Ivan had also activated his network of contacts, but they all came up empty. There were too many hospitals, infirmaries, and recovery centers in play. And those had never been his family’s specialty—they just didn’t have enough connections in the medical sphere.
Ivan continued to search—and the claw marks in his brain continued to throb. He needed to see that Lei was safe and well. He knew what it was to awaken among the dead. If he’d believed in hope, he’d have hoped that she had no memories of her time buried beneath those five bodies.

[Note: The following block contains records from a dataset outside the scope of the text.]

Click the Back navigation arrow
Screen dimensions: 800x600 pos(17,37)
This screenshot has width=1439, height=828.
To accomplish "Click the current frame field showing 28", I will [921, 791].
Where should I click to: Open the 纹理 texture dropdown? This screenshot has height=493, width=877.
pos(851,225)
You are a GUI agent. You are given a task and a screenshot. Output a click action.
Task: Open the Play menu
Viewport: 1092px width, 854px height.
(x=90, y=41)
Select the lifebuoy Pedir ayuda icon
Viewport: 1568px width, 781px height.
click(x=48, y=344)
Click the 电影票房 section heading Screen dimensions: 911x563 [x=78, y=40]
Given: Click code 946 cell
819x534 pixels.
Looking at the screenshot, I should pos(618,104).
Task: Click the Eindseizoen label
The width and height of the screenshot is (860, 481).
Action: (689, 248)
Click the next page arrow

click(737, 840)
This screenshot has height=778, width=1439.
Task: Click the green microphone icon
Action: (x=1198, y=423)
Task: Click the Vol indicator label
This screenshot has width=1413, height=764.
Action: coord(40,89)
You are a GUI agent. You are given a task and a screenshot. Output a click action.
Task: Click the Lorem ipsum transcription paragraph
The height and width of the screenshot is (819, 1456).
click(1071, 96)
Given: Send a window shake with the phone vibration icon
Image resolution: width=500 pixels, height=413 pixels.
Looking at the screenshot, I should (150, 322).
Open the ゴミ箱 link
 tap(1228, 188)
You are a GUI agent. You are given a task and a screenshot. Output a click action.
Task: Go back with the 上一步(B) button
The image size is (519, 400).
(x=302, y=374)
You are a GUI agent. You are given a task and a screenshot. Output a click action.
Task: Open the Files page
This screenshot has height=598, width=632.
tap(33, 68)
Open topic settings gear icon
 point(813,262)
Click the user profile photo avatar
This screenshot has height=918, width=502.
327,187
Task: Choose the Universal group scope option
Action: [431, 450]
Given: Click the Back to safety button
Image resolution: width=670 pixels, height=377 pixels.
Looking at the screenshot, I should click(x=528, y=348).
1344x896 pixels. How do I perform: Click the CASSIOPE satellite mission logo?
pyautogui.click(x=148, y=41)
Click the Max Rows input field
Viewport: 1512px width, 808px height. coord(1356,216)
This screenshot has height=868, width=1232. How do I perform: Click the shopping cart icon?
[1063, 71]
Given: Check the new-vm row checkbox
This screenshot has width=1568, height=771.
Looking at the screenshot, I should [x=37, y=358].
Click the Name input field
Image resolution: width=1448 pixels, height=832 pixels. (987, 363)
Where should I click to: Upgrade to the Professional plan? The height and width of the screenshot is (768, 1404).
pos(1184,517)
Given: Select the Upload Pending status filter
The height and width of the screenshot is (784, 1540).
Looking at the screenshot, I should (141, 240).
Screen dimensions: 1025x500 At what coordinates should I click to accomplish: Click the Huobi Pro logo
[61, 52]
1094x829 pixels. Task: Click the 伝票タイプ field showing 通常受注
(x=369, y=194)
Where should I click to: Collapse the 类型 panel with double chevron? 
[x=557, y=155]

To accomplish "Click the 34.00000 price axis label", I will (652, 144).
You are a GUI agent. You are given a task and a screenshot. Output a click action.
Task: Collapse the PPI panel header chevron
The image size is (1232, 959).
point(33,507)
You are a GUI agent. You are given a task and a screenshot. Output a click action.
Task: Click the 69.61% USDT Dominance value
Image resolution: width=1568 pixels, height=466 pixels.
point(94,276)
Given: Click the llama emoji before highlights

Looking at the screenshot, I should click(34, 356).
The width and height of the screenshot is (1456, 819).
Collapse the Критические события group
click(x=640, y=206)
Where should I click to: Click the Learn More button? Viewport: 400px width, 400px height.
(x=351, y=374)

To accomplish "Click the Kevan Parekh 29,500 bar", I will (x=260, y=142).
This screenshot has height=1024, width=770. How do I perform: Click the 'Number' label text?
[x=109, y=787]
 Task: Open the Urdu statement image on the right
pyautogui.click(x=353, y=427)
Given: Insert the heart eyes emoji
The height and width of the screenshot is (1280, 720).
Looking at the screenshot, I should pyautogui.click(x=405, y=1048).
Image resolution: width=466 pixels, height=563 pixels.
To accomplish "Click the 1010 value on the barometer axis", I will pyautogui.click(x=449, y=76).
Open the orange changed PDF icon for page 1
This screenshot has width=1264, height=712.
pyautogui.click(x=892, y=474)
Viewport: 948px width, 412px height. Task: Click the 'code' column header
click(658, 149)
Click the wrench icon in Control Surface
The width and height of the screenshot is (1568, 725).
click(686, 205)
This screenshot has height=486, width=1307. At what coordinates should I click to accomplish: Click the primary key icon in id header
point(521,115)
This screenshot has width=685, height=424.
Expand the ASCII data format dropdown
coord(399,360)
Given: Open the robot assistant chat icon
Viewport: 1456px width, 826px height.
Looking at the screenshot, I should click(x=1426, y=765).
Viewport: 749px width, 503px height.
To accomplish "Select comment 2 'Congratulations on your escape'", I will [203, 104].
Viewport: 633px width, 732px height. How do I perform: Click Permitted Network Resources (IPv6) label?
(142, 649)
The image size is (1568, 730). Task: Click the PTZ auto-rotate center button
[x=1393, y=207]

Weeks turned into months into a year, and still, he couldn’t find any trace of her. When he asked the RockStorm wolves if anyone had left a message for him with them, they answered in the negative. Lei could’ve found him if she’d wanted to—because he had to believe that she was alive and healed by now. That she hadn’t tried was a message all its own.
Ivan had to stop searching for her.
If he didn’t, he’d turn her into prey … and become as big a monster as those he hunted. It was time to let her go.
PRESENT DAY:
10 AUGUST 2083
SAN FRANCISCO
Chapter 10
Changeling law is clear. The penalty is death.
—Lucas Hunter, alpha of DarkRiver (June 2082)
SOLEIL TOOK CARE to keep her breathing even and her actions unremarkable as she walked through the colorful bustle of San Francisco’s Chinatown. It was difficult when the scents of predators far bigger and stronger than her surrounded her on every possible side. She’d known San Francisco was a leopard town, but she hadn’t actuallyunderstooduntil she set foot past its borders.
Beside her, Farah shivered. “My fur’s standing up.”
“Shh.” Soleil shot her best friend a quelling glance, even though, of the two of them, Farah wasn’t the one most likely to get them busted. “There’re sharp ears everywhere. Think human thoughts.”
Farah crossed her eyes at Soleil.
Soleil almost laughed, but her heart was beating too fast, fear a slick coat on her skin. The worst of it was that it wasn’t only the leopards she could scent all around her. Another scent—darker, heavier, with a different bite to it—wove through the air. Even though she’d never before scented its like, she knew it had to belong to the wolves. There were too many threads of it for it to be any other predatory changeling, and the leopards’ powerful alliance with the wolves was well-known in changeling circles.
Any other predatory changeling who dared cross the border into this territory without permission put their life on the line. While the wolves were said to “shoot first and ask questions of the corpses,” the leopards had a softer reputation—which only meant that they might give you time to answer one question before they shredded you with their claws.